IFAC is concerned the Monitoring Group’s standard-setters would be heavily influenced by securities regulators and geared more toward public companies rather than private company audits.

“Obviously, the capital markets are important, and we wouldn’t argue with that, but in most countries more than 90 percent of the audits that are conducted are not for publicly listed companies,” said Guthrie. “We’re concerned that all the progress that has been made in terms of having a universal set of auditing standards that are widely accepted could come unraveled and countries could revert to their own national standard-setting systems, which is where we were 30 years ago when the profession first set out to get international standards adopted across borders.”

The Monitoring Group is still looking for feedback from stakeholders and asking for comments to be submitted by Feb. 9, 2018 to MG2017consultation@iosco.org.

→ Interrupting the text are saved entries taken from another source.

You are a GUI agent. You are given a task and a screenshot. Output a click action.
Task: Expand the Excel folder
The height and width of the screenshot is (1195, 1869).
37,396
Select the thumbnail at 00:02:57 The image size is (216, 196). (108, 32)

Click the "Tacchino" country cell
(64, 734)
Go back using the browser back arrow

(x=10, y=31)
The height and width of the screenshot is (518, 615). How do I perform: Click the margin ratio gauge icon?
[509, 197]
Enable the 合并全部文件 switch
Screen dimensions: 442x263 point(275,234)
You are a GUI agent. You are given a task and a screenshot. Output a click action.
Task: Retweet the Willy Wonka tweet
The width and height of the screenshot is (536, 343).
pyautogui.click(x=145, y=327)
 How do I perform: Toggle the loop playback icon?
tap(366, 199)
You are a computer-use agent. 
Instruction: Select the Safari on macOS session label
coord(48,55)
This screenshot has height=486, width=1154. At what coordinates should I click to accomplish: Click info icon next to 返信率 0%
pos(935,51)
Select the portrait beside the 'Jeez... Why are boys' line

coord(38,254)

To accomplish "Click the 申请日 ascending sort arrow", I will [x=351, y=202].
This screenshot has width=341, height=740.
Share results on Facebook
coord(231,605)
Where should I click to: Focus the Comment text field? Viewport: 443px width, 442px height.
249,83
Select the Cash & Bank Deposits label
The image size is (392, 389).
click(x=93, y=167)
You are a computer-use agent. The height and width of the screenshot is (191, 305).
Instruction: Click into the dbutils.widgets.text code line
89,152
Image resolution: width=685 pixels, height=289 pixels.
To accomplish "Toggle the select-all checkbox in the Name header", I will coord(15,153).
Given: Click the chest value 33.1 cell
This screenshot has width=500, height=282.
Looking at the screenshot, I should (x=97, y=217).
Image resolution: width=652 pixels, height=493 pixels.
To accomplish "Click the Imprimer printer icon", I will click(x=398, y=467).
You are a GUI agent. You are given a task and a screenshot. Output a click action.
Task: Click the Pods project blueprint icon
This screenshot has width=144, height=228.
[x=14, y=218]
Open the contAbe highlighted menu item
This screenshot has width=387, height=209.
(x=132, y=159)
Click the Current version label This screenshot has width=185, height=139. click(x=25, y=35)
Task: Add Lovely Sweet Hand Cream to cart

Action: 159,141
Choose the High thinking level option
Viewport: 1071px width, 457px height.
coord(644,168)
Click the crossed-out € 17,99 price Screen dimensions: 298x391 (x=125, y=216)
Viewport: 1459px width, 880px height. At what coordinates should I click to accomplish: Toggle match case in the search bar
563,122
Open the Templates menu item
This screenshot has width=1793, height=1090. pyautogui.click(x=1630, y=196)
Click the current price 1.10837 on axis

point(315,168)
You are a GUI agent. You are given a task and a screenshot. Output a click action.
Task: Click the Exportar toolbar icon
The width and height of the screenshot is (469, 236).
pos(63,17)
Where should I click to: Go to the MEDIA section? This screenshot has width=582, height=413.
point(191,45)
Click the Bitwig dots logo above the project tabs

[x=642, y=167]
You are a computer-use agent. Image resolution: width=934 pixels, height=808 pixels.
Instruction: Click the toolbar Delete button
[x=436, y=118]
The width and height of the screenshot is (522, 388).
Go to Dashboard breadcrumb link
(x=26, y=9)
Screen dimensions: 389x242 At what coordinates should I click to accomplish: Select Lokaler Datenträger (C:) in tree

“It’s important that the world accepts the model and believes in the standards being set,” said Guthrie. “The key thing now, notwithstanding our concerns, is just to encourage people to become aware of what’s being proposed and to think about the impacts and to get as many different stakeholder groups to speak into this consultation. The whole international model is premised on consensus and stakeholder buy-in, so while the profession has a point of view and the regulators have a point of view, we think it’s critical that CFOs and audit committees and other stakeholders and investors and analysts also pay attention to what’s happening in this space, and also speak into the consultation. Their views will be quite influential, so our efforts are around getting different stakeholder groups to actually speak to this.”